Se podría decir que todo empezó con esos 11 Oscar a El señor de los anillos. El retorno del rey; que la reivindicación de la cultura pop, de esos recursos baratos (?), de opereta, que tanto adoraba Mark Twain, comenzó precisamente entonces. Pero los Oscar siempre han estado bajo sospecha. ¿Cómo no estarlo, si deciden que Shakespeare in love es mejor que Salvar al soldado Ryan o The green book que la antológica Roma, de Cuarón? Pero, claro, que lo diga la Mostra... Pues más o menos como que se suba Ursula K. Le Guin o Stephen King a recoger el National Book Award. Ha pasado, ¿eh? Ha pasado.

En cualquier caso, el arlequín más temido de Gotham, el que rio sin cesar en aquella viñeta inolvidable de Alan Moore y Brian Bolland, ya baila a lo Chaplin con el León de Oro entre sus enguantadas manos. Y el mundo de la alta cultura, probablemente patidifuso, se ve obligado a reconocer que esa dictadura de sonrisa fría ante la supuesta necedad de los tebeos y pintamonas, ya está muerta, por más que se crea viva.

Un momento inolvidable de 'La broma asesina', tebeo esencial de El Joker.
Un momento inolvidable de 'La broma asesina', tebeo esencial de El Joker.

Me gusta pensar que hoy sonríen Savater y De la Iglesia.

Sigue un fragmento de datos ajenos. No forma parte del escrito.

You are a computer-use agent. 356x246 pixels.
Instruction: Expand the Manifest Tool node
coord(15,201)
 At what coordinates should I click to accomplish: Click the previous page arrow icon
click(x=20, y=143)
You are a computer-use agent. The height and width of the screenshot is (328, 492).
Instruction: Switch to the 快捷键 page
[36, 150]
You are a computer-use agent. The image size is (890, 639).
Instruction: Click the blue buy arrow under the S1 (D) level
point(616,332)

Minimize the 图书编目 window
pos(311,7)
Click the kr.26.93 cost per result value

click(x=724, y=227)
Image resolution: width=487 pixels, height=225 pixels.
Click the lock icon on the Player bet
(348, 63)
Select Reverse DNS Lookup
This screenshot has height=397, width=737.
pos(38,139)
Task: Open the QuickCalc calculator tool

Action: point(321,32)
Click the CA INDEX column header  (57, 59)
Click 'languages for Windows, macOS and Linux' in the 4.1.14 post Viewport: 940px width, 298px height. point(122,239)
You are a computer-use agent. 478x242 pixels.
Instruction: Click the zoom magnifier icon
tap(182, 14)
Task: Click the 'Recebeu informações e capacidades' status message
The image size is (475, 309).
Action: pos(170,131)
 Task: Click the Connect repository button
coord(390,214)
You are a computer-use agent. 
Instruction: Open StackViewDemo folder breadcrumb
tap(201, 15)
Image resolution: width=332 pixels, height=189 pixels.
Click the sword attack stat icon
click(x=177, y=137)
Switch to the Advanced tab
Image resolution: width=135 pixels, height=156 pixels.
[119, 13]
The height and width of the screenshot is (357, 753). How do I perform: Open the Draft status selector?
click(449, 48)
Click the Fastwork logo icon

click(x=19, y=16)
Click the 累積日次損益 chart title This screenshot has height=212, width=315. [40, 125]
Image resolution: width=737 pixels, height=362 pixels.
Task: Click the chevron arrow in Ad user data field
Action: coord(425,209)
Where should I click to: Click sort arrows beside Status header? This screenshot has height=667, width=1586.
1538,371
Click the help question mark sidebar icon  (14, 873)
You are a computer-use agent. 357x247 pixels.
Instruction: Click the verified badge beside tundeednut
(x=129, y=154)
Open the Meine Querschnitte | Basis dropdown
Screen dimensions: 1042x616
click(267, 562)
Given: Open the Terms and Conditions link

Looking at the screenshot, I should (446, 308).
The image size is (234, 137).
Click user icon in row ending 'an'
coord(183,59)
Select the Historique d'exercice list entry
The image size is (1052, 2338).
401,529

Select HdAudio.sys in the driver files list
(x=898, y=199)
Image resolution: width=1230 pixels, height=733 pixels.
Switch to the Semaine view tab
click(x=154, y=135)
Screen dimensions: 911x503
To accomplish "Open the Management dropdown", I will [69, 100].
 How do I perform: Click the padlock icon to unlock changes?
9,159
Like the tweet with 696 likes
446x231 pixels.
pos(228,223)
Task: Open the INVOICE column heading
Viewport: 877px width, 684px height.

Que sonríe, desde la tumba, aquel Borges que escribía literatura conmovedora desde la mente de un minotauro. Que sonríen Bradbury, Matheson y Wolfe. Que sonríe la Bruja Buena del Norte, Le Guin, la que nos llamaba, entre la sorna y la ternura, "realistas de una realidad más amplia". Que sonríen Gaiman, Moore y Morrison. Barker y Lovecraft. Dante y Milton. Exupéry y Dahl. Unos desde el aquí y otros desde el allá.

Porque, y con esto me despido, no es que lo friki esté de moda. Es que lo friki nunca fue friki. Es que lo sublime, desde Homero y Virgilio, también se ha contado, por más que pasme algunos, en los colores de los "goces propios de niños".

Y se seguirá contando.

Ángel Luis Sucasas es director narrativo del estudio de videojuegos Tequila Works y novelista en sellos como Planeta, Dolmen Editorial y Nevsky Books.